» **Saved entries**
Content starts
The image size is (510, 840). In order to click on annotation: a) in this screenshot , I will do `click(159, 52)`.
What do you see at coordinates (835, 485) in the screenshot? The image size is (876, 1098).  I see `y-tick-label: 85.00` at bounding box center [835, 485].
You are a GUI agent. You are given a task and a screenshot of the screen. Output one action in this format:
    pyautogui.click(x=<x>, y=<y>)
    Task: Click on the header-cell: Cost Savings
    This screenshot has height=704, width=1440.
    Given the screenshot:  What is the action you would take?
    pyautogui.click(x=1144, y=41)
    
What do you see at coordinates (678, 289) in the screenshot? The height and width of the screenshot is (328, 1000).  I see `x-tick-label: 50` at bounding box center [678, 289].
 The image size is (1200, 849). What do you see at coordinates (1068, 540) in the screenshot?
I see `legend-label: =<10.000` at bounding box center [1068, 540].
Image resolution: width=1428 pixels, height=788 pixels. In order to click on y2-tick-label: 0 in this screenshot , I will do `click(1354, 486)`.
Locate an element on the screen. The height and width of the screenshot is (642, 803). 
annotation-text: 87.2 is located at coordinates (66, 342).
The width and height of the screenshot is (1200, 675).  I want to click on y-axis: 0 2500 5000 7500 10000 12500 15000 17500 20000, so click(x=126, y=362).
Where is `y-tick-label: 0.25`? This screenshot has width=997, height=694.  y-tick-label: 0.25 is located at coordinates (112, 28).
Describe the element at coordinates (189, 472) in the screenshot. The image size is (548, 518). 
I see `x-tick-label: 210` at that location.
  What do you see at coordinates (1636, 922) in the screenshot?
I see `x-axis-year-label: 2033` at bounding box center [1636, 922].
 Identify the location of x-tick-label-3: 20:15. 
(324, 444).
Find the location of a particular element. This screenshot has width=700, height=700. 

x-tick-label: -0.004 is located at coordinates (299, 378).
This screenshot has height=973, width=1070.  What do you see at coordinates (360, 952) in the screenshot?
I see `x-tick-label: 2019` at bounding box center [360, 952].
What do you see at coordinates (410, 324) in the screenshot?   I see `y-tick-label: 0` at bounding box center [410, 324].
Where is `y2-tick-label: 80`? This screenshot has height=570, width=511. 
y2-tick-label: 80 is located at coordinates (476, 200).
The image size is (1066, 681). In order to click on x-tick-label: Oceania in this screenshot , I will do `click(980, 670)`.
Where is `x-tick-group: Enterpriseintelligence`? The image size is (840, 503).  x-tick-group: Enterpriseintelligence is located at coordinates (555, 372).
Content ends
» **What the task requires**
Could you rewrite the lines from the line with "has height=570, width=511." up to and including the line with "The image size is (1066, 681).", changing "screenshot" to "screen capture" and leaving everything else as it is?

» **Your solution**
Where is `y2-tick-label: 80`? This screen capture has height=570, width=511. 
y2-tick-label: 80 is located at coordinates (476, 200).
The image size is (1066, 681). In order to click on x-tick-label: Oceania in this screen capture , I will do `click(980, 670)`.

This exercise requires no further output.